Anabolic agents, such as anabolic-androgenic steroids or β2-adrenergic agonists, are designed to positively affect muscle mass, strength, and recovery, and they are the most commonly detected doping agents used for performance enhancement in sports [1]. The steroid hormone testosterone and its precursors are the most abused anabolic doping agents, according to the World Anti-Doping Agency (WADA) [2,3]. Amongst β-agonists, clenbuterol is the most effective, and it has been used in sports because it can stimulate the central nervous system and promote growth, thus, it is included in the list of prohibited substances published by the WADA. Moreover, athletes and bodybuilders often use higher doses than those used for medical reasons, resulting in uncontrollable health risks [4]. Fatalities due to long-term use of anabolic androgen steroids have been described in the previous studies [5]. Thus, the effective control and detection of anabolic agents in human matrices is critical in the field of anti-doping. Sample preparation is essential to enable the reliable detection of low amounts (µg/kg or ng/kg) of anabolic steroids and β-agonists in complex matrices.

Liquid-liquid extraction (LLE) [[6], [7], [8]] and solid-phase extraction (SPE) [[9], [10], [11], [12], [13]] are the most commonly used extraction and clean-up techniques for anabolic agent residues in samples (such as urine, serum, saliva, and dietary supplements) before chromatographic analysis. Compared to LLE, SPE requires smaller amounts of organic solvents and sample volumes and provides high preconcentration. QuEChERS (Quick, Easy, Cheap, Effective, Rugged, Safe) method, which involves dispersive SPE with C18/primary secondary amine as the sorbent, have been used for the extraction and purification of anabolic steroids and β-agonists from milk and protein supplements [14,15]. Recent studies focused on developing fast and simple techniques with low levels of sample and solvent consumption. Liquid-liquid extraction (LLME) [16] and molecularly imprinted polymer-based solid-phase extraction (SPME) fibers [17] have been employed to determine anabolic steroids in urine samples.

Magnetic solid-phase microextraction (MSPE), which is a simple alternative to these approaches, uses a magnetic sorbent that can be retrieved using an external magnet, avoiding separation via filtration and centrifugation [18]. Magnetic materials are crucial in the extraction procedure [[19], [20], [21], [22], [23], [24]]. When the size of the adsorbent material is reduced to the nanoscale, its adsorption performance is enhanced due to the increased specific surface area and number of accessible active sites. After suitable modifications, magnetic nanoparticles (MNPs) can effectively separate and/or enrich analytes in complex matrices.

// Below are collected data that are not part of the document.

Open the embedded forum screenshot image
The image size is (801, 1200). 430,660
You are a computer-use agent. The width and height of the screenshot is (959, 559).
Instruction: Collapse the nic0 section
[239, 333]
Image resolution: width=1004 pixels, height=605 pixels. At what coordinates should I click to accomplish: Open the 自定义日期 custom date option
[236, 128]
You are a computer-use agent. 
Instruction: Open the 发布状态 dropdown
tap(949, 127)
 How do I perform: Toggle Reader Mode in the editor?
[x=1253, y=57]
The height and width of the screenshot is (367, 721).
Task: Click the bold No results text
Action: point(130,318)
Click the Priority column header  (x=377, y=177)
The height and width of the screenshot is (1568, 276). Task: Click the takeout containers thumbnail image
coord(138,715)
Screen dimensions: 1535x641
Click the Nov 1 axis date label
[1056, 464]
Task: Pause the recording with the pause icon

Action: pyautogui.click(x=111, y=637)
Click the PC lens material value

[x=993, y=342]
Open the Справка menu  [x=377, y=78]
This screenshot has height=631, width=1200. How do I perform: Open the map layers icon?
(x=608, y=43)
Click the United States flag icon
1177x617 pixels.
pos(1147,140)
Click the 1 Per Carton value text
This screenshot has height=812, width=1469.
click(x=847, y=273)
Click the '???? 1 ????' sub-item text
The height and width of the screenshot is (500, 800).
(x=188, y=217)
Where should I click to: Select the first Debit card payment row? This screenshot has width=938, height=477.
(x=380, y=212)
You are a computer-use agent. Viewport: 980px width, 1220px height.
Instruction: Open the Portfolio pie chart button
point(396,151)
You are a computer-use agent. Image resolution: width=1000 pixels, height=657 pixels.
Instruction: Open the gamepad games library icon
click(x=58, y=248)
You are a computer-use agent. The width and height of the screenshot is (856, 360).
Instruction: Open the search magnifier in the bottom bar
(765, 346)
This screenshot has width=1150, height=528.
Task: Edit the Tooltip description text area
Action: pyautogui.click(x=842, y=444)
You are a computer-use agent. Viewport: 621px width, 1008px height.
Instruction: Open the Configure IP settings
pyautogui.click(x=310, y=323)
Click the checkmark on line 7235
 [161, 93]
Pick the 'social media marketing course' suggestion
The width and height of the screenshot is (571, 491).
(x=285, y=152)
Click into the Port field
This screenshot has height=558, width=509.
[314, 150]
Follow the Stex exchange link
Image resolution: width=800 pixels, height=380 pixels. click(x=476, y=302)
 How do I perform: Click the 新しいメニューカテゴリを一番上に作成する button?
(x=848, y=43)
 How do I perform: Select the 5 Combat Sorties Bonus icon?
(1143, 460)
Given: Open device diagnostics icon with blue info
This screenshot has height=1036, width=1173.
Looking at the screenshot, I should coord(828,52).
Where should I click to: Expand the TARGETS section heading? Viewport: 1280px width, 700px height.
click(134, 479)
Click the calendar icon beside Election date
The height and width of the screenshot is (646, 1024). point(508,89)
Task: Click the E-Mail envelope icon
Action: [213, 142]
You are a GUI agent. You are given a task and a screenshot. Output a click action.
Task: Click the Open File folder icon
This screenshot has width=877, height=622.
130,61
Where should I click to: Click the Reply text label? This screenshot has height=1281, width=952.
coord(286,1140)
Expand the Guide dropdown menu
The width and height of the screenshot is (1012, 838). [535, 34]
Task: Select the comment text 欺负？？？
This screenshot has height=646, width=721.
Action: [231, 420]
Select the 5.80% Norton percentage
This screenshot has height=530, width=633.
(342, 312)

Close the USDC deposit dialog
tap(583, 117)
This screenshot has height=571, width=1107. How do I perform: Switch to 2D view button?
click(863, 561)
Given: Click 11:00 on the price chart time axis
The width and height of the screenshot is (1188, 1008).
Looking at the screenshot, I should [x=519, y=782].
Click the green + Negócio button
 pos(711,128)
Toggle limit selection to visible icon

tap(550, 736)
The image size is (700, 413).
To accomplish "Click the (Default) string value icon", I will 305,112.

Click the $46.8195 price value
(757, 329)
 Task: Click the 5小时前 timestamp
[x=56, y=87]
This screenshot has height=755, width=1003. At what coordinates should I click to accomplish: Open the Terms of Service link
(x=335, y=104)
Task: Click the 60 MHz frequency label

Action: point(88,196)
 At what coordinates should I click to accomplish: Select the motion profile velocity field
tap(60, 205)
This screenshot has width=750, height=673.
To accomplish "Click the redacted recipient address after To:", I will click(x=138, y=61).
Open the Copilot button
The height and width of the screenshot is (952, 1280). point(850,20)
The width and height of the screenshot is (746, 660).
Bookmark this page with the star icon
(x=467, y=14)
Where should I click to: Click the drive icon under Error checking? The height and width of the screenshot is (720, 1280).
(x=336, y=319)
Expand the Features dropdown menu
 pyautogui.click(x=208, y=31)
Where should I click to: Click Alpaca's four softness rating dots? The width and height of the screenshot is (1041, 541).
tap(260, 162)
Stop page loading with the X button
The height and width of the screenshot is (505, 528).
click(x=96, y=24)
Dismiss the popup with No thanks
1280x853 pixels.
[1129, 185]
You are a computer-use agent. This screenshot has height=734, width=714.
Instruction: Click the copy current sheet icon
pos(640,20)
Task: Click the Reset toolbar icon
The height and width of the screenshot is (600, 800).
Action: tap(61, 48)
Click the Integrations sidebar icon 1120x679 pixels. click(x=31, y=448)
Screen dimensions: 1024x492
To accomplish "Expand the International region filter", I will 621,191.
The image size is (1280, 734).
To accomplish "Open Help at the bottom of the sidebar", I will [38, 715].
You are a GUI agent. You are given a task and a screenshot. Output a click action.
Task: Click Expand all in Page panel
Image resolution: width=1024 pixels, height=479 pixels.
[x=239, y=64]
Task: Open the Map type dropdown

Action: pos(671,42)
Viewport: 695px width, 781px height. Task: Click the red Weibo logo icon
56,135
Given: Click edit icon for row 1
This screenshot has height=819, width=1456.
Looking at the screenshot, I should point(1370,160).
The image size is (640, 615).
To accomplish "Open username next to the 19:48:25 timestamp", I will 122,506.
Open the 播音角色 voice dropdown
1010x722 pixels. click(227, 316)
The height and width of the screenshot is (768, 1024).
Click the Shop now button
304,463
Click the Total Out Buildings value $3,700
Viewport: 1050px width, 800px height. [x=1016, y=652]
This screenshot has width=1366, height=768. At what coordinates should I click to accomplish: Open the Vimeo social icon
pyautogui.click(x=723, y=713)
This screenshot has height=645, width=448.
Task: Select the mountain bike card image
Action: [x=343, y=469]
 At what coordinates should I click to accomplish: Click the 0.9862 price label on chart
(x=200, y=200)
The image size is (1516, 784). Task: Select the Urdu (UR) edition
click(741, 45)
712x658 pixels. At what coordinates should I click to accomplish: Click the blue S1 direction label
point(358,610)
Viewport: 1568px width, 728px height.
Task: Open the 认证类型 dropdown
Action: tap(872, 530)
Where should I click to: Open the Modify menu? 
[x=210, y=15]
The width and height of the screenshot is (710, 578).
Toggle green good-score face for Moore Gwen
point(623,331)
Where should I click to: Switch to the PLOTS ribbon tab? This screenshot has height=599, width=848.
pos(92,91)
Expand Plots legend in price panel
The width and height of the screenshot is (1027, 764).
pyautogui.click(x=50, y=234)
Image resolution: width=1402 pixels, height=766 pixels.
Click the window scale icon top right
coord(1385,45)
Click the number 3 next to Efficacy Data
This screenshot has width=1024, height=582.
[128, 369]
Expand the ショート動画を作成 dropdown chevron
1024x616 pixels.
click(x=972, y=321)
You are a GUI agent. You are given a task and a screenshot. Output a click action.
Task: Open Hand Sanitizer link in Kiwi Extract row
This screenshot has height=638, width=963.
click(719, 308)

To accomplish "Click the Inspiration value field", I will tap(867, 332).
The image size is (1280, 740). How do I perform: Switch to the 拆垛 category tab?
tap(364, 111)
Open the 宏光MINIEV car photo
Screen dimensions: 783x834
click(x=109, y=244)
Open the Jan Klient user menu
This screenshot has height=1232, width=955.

Polyethylene glycol (PEG) is a polyether compound with a flexible hydrophilic long chain, and it exhibits good biocompatibility and low toxicity. PEG is an ideal agent for use in modifying the surfaces of MNPs, which provides them with hydrophilic surfaces, minimizes agglomeration, and reduces environmental hazards.

In this study, PEG-coated MNPs were synthesized, characterised, and evaluated for their potential as adsorbents for the extraction of anabolic agents from urine. The extraction performance of MNPs was improved by PEG modification, and this adsorbent displayed good reusability. The extraction mechanisms were discussed. The optimal conditions were determined after a detailed study of the MSPE experimental parameters. Method validation was conducted to assess the applicability of the MSPE-LC-MS method, including its linearity, sensitivity, precision, and recovery. A comparative study of this method with the previously reported methods used in analyzing anabolic substances in complex samples was conducted to demonstrate the simplicity and sensitivity of the proposed method.